==== 選択テキスト ====
組織づくりは、人間同士の関係性と向き合う仕事のためタフネスさを求められる印象があります。プロセスが見えない意思決定を結果だけ共有されると、納得できない場合もあるのではないでしょうか。細やかな配慮と精神的なタフネスさを兼ね備えながら、組織の力を向上させる仕事かもしれません。

「合意より納得」

株式会社ゆめみにて組織づくりに関わる栄前田(えいまえだ)勝太郎さんからインタビュー中にお聞きした言葉です。個人がパフォーマンス高くあるため組織に何が必要か?組織づくりや組織開発に求められる心構えなどを伺いました。

選択できる権利のためにも、プロセス開示を大事にしたアプローチ

ー組織づくりや組織開発の視点で取り組んでよかったことは何でしょうか?
ブランディングの取り組みはよかったと思います。2020年に外部の力をお借りして、ゆめみのリブランディングを行いました。その過程で小さめのワークショップを織り込んでいます。手法として非同期のホワイトボードツールを使ったり、YouTube Liveで放送しながらZoomで誰もが入れる設計にして、プロセスを全て公開していました。ワークショップの様子も社内に共有した上で、参加が難しくてもアーカイブ動画で見られるようにしました。
==== 提供データ ====
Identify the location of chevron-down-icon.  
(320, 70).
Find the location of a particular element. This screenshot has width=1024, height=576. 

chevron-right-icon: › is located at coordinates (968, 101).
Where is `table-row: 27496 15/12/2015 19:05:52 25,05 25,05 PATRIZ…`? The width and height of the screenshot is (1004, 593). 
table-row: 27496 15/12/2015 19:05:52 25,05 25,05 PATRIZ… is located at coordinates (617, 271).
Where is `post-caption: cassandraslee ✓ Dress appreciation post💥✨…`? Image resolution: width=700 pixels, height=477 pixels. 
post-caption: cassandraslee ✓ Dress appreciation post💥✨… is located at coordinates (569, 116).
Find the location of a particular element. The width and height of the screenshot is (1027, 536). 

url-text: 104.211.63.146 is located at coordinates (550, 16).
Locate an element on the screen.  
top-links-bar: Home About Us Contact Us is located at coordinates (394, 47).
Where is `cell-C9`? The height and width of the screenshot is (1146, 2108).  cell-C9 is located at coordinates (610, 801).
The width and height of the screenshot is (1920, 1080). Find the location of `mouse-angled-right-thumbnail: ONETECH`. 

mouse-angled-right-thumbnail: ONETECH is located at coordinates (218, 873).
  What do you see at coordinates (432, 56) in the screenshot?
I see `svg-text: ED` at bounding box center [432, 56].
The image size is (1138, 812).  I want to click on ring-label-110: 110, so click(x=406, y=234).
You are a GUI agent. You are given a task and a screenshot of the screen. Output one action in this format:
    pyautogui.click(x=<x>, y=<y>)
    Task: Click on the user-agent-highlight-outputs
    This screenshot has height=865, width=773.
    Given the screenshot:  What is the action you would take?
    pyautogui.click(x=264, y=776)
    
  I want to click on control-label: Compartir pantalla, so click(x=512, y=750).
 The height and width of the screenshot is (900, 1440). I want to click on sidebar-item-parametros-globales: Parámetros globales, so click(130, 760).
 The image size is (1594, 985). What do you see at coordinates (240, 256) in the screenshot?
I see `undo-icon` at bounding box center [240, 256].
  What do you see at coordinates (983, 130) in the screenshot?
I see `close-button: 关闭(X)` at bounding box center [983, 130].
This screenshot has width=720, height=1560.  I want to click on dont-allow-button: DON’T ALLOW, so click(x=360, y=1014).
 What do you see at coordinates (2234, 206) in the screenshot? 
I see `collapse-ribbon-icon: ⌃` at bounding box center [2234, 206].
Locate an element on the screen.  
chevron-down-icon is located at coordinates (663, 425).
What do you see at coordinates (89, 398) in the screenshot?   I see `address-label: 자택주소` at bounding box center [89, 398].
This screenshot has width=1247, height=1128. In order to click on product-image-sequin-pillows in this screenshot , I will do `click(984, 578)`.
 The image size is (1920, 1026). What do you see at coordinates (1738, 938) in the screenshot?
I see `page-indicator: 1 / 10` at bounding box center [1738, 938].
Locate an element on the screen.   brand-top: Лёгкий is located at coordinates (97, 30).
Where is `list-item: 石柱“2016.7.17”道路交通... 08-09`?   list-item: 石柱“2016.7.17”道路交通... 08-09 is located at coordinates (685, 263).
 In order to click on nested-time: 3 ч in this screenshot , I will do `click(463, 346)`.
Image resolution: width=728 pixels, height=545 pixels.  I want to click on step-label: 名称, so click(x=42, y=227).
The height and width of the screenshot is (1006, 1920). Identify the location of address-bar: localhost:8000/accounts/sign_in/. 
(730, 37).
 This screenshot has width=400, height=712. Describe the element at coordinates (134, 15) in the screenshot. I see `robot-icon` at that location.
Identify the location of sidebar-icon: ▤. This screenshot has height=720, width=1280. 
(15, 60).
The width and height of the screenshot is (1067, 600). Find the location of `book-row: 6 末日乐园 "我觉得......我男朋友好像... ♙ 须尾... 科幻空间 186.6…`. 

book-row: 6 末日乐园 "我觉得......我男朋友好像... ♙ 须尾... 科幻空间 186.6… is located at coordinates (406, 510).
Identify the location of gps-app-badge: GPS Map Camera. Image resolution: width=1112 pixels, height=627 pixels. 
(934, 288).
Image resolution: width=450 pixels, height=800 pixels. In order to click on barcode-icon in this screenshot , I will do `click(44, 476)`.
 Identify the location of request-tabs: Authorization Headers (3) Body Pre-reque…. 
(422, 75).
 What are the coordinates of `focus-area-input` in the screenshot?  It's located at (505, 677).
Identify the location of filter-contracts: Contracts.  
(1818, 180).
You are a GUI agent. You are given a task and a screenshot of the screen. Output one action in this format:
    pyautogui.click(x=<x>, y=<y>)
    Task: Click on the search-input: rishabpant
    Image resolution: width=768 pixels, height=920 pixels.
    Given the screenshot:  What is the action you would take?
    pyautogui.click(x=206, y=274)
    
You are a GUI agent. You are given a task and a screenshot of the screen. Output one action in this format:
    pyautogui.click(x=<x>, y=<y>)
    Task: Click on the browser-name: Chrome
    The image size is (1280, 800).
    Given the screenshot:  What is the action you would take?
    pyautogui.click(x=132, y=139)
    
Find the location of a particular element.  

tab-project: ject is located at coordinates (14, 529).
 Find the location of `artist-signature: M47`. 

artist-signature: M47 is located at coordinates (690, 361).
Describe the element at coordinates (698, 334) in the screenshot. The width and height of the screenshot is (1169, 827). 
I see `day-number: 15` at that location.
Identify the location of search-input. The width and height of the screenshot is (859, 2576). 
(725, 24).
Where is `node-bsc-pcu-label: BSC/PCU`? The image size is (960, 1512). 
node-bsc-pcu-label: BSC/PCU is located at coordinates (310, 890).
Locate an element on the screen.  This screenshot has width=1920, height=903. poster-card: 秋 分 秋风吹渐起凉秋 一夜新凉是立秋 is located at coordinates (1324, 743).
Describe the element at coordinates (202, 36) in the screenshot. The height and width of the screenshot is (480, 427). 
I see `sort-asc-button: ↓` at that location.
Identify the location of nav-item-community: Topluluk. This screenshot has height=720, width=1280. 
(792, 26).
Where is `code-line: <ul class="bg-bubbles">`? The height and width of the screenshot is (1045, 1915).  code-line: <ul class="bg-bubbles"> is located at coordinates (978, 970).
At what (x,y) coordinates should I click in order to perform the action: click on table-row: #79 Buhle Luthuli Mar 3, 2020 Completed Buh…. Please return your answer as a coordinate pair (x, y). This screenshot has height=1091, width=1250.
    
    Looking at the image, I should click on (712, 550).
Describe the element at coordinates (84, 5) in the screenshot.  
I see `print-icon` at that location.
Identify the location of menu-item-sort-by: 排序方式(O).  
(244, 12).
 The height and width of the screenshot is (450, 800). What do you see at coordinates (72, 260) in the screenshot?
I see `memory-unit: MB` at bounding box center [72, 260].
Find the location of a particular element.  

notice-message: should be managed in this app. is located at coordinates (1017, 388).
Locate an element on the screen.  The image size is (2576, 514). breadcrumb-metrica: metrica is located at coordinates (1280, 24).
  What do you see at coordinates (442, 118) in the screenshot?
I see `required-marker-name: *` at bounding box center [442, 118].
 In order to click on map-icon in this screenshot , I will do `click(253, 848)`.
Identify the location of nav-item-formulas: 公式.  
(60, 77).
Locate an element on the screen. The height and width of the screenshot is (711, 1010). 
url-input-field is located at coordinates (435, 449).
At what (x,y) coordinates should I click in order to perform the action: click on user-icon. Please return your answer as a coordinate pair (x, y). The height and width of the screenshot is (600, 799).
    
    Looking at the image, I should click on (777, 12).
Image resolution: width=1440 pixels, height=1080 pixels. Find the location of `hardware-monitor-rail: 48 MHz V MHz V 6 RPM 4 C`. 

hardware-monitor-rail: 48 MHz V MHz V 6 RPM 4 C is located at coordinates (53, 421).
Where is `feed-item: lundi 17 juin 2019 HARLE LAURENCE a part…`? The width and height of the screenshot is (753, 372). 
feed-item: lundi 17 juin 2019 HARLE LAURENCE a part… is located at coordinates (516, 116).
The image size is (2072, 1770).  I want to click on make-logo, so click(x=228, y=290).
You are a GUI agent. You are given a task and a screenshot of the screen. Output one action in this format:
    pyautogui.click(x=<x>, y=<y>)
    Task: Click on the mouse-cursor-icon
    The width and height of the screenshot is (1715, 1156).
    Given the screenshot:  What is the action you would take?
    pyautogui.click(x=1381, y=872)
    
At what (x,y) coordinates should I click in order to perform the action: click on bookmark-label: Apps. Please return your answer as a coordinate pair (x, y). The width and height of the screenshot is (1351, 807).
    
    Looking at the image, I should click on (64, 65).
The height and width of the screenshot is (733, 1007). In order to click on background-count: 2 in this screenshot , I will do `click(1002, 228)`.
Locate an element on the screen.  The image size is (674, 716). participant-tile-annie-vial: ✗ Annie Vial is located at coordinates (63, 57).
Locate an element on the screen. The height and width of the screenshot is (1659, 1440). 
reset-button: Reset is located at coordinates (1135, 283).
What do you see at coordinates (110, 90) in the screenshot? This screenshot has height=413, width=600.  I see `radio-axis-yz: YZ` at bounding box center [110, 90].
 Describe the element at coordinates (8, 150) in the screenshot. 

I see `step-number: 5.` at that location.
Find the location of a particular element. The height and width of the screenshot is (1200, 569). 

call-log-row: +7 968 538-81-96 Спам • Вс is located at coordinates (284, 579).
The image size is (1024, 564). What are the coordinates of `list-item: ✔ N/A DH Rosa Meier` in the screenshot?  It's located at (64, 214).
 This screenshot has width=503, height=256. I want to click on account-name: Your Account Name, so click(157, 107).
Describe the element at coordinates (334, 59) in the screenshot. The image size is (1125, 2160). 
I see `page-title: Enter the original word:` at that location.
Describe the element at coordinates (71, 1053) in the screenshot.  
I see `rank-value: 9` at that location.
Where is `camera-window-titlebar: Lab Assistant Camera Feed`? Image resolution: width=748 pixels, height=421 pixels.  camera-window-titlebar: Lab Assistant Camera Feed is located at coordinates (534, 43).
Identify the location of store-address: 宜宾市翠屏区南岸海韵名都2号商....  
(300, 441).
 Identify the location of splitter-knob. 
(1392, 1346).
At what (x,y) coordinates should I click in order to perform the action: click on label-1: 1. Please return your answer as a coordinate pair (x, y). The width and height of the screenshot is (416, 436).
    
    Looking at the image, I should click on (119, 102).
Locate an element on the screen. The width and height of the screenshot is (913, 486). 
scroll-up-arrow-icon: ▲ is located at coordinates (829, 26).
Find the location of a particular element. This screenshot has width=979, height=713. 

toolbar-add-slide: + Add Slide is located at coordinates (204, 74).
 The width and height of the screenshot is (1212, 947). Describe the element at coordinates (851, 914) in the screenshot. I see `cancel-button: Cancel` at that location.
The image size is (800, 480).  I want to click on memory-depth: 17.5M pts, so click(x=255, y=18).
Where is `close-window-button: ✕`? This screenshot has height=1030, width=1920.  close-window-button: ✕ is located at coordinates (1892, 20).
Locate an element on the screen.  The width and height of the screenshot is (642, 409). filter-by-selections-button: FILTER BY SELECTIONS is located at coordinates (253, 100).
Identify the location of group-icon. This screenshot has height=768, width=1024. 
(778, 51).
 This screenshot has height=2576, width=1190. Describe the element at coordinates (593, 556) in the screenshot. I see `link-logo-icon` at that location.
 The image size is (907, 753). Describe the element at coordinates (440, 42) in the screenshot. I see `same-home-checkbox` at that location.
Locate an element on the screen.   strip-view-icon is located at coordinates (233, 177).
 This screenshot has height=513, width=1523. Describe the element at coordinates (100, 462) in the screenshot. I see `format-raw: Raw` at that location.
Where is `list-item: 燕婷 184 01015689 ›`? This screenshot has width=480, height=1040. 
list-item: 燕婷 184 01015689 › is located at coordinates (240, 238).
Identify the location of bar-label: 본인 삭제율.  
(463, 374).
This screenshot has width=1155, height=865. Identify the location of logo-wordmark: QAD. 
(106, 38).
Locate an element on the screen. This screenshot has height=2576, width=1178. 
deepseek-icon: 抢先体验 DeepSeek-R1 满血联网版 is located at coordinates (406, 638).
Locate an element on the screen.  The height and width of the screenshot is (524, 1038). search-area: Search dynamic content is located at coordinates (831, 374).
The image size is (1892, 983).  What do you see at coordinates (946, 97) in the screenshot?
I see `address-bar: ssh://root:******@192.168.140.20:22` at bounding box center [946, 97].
====
→ 指示内容
ゆめみの組織づくりについてのインタビュー記事を、最後の文の後から続けて書いてもらえますか?

→ 回答欄
プロセスを全て開示した上で、ロゴの変更などアウトプットが明確だったのは良かったですね。

ープロセスが公開されていると、納得感がありますよね。
プロセスには組織が一つの方向に向くために必要なものが詰まっていると思います。
ゆめみはフラット型組織なので、トップダウンでミッションやロゴを全て決めるとアレルギーが出てしまうかもしれません。「今まで言っていたフラット型って何だったんですか?」と。自分たちが選択できる権利のためにも、参加できる状態やプロセスを開示する必要はあったと思っています。

ー普段のコミュニケーションですと、会議などで工夫されていることはありますか?
会議の最初と最後に今の気持ちを話してもらう「チェックイン」と「チェックアウト」の時間を設けています。

【チェックイン例】
・この会議をどんな気持ちで進めたいですか?
・会議の最後はどんな気持ちになっていたいですか?

他にも、チェックインに会議のアジェンダに即したテーマを作る場合もあります。
例えばテーマが「ブランドブックのデザインを決める」だったら、ブランドブックを手にしたメンバーにどんな顔を思い浮かべていて欲しいですか?だったり。もちろん時間の制限はあるので、書くチェックインに変える時もあります。

ー書くチェックインですか?
ゆめみは議事録にNotion(注:情報共有ツール)を使っています。会議前には全員に共有されている状態なので、ページのトップに今日のチェックインと記載し書いてもらう場合もあります。

また、会議の最後に時間があればチェックアウトの時間も設けています。
「実は言いたかったことを言ってみて下さい」など話を促します。

ーチェックアウトで、誰かが違和感を持ったまま終わらせないのも大事なんですね。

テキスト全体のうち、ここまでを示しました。